2. Goldstein D, Moskowitz AJ, Gelijns AC, et al: Two-year outcomes of surgical treatment of severe ischemic mitral regurgitation. N Engl J Med 374:344–353, 2016. doi: 10.1056/NEJMoa1512913.
3. Feldman T, Kar S, Elmariah S, et al: Randomized comparison of percutaneous repair and surgery for mitral regurgitation: 5-year results of EVEREST II. J Am Coll Cardiol. 66:2844–2854, 2015. doi: 10.1016/j.jacc.2015.10.018.
4. Obadia JF, Messika-Zeitoun D, Leurent G, et al: Percutaneous repair or medical treatment for secondary mitral regurgitation. New Engl J Med 379:2297–2306, 2018. doi: 10.1056/NEJMoa1805374
5. Stone GW, Lindenfeld J, Abraham WT, et al: Transcatheter mitral-valve repair in patients with heart failure. New Engl J Med 379:2307–2318, 2018. doi: 10.1056/NEJMoa1806640
Common causes of mitral regurgitation (MR) include mitral valve prolapse, rheumatic fever, and left ventricular dilation or infarction.
Acute MR may cause acute pulmonary edema and cardiogenic shock or sudden cardiac death.

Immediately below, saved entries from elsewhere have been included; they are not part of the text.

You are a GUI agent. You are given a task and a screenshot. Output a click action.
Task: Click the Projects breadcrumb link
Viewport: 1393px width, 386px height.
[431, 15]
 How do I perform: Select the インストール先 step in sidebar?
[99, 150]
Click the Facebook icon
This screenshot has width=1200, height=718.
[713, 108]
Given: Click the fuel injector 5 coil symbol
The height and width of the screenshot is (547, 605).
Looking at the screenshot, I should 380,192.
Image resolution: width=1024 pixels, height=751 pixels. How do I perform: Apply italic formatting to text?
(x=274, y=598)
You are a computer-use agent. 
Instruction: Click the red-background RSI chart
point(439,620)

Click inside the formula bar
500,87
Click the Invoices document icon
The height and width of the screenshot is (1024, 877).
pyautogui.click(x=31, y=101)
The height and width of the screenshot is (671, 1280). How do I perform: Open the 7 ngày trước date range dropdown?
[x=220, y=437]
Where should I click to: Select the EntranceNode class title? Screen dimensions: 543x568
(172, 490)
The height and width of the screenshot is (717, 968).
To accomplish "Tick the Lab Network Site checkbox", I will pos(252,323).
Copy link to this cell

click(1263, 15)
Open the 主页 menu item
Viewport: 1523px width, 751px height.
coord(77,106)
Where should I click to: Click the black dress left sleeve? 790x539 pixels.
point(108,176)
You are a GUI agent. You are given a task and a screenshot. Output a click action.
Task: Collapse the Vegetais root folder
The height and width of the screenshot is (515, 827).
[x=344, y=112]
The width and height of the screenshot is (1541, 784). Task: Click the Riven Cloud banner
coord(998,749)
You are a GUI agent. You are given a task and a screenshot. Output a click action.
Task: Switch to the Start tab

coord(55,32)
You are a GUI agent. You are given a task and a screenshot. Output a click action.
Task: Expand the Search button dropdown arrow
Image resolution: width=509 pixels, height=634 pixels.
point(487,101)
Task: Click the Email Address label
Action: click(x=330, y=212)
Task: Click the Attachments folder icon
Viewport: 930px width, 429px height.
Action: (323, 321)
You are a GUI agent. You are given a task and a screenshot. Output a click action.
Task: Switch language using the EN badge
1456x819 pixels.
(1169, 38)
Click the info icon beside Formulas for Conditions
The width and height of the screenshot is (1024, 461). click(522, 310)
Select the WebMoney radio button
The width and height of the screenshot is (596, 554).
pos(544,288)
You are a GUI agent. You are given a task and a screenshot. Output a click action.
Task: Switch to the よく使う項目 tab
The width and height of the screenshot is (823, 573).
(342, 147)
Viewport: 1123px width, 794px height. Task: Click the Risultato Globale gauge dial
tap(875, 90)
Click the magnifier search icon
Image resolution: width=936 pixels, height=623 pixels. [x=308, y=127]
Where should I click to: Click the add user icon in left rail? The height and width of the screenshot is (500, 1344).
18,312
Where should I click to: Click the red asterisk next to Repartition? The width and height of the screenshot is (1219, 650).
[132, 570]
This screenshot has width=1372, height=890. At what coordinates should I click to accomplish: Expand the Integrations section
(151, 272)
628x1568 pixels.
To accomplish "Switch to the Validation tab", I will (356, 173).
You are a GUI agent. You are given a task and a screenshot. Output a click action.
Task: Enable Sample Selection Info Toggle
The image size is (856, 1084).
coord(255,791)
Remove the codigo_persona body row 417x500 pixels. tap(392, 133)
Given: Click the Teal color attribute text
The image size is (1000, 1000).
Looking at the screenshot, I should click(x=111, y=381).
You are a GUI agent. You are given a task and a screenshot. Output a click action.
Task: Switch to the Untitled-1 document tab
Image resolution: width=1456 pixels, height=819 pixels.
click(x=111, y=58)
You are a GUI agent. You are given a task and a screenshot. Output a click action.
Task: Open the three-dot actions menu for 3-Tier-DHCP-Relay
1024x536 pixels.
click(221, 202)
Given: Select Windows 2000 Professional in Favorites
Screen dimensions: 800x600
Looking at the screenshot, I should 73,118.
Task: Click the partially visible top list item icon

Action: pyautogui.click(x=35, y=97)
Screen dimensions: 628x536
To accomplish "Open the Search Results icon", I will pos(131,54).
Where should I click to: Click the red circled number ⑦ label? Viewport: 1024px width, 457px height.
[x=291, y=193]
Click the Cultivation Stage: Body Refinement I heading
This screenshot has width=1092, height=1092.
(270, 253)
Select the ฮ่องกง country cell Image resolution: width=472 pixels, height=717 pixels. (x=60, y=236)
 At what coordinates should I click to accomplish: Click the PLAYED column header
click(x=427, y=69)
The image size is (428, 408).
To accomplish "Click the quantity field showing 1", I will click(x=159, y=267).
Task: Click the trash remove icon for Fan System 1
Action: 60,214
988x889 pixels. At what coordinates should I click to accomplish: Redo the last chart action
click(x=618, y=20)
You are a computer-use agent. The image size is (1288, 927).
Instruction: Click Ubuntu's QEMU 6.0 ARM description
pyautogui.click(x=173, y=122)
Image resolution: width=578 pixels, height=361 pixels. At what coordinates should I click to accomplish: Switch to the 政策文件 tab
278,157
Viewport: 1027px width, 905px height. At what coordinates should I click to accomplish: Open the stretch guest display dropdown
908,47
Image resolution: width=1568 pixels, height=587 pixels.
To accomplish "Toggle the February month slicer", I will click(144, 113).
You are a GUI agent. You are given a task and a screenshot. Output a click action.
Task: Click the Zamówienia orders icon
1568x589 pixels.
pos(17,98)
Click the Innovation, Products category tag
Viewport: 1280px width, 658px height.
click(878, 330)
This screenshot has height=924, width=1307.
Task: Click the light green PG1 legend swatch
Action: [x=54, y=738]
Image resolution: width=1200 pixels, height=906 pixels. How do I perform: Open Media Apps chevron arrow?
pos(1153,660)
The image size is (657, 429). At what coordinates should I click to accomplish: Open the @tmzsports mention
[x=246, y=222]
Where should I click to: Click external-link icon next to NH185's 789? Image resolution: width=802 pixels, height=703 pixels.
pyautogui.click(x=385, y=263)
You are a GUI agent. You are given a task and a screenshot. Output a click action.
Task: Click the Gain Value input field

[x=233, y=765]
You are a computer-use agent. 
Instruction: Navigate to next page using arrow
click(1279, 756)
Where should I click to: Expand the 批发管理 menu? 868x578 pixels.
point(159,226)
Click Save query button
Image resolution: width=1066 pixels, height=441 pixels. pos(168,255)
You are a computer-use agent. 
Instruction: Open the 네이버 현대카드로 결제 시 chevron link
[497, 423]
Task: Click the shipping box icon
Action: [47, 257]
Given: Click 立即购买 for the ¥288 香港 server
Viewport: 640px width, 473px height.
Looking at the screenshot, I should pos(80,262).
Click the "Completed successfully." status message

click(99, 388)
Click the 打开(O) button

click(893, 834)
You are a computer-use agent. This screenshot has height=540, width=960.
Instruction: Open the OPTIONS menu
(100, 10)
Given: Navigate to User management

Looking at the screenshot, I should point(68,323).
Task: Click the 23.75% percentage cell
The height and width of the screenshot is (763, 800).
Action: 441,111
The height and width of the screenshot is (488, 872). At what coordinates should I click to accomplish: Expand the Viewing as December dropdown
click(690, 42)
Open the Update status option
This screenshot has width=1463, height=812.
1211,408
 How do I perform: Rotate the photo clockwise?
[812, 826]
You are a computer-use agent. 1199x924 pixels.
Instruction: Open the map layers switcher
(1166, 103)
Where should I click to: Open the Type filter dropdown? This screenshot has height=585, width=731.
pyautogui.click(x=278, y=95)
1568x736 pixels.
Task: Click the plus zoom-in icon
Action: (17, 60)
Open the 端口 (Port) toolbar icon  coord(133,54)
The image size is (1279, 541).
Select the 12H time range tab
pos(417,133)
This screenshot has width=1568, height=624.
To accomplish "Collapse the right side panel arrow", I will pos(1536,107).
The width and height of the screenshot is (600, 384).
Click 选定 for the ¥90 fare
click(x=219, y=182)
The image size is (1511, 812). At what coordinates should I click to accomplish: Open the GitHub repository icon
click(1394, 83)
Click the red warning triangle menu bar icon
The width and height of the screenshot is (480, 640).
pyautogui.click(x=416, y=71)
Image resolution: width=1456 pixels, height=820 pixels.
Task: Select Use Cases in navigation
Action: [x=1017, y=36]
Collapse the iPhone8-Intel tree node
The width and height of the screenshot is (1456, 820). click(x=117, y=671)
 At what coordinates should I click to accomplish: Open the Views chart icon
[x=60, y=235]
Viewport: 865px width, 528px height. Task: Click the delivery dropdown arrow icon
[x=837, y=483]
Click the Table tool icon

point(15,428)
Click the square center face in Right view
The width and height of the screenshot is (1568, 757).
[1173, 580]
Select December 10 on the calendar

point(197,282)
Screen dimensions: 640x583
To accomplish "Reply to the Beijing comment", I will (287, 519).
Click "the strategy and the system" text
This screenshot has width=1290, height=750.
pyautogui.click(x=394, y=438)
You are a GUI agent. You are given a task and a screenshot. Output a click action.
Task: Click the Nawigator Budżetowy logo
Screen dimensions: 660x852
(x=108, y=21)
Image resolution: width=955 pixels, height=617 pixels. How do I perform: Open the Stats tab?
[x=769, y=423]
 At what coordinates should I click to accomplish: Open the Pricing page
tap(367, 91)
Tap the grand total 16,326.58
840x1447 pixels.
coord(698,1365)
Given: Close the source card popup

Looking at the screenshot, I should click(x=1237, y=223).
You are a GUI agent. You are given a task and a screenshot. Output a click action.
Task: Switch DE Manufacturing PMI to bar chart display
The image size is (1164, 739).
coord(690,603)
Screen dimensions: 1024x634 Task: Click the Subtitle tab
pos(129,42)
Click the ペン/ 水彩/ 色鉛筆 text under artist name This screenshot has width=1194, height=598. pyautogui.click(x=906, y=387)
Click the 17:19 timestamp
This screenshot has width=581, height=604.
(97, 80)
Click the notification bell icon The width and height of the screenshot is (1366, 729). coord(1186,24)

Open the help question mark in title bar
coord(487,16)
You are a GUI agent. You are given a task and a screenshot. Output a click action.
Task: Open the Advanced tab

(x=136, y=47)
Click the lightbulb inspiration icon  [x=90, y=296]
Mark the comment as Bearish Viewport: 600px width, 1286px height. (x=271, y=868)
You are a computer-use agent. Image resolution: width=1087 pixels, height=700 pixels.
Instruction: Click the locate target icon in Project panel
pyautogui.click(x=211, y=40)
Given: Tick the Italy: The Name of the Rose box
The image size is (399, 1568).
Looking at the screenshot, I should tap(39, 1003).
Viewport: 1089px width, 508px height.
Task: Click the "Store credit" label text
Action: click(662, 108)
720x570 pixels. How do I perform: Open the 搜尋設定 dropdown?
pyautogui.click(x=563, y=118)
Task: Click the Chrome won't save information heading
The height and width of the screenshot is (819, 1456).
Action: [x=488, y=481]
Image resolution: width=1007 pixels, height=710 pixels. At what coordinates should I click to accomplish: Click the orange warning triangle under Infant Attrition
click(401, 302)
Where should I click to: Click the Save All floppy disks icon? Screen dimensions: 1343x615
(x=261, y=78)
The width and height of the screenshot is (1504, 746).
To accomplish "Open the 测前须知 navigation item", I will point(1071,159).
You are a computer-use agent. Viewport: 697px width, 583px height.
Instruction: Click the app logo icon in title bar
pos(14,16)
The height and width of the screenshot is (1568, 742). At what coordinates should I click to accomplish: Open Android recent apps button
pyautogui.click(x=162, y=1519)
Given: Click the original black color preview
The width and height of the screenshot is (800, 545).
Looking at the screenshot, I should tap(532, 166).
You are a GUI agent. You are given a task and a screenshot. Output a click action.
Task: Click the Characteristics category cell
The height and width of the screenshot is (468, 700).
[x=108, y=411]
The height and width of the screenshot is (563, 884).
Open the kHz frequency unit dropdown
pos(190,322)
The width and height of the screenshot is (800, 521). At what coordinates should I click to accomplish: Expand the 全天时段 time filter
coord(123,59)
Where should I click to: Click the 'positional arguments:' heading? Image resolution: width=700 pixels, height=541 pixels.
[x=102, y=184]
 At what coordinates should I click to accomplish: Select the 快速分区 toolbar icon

Chronic MR causes slowly progressive symptoms of heart failure and, if atrial fibrillation develops, palpitations.
Typical heart sounds are a holosystolic murmur that is heard best at the apex, radiates toward the left axilla, increases in intensity with handgrip or squatting, and decreases in intensity with standing or the Valsalva maneuver.
Symptomatic patients and those meeting certain echocardiographic criteria benefit from valve replacement or repair.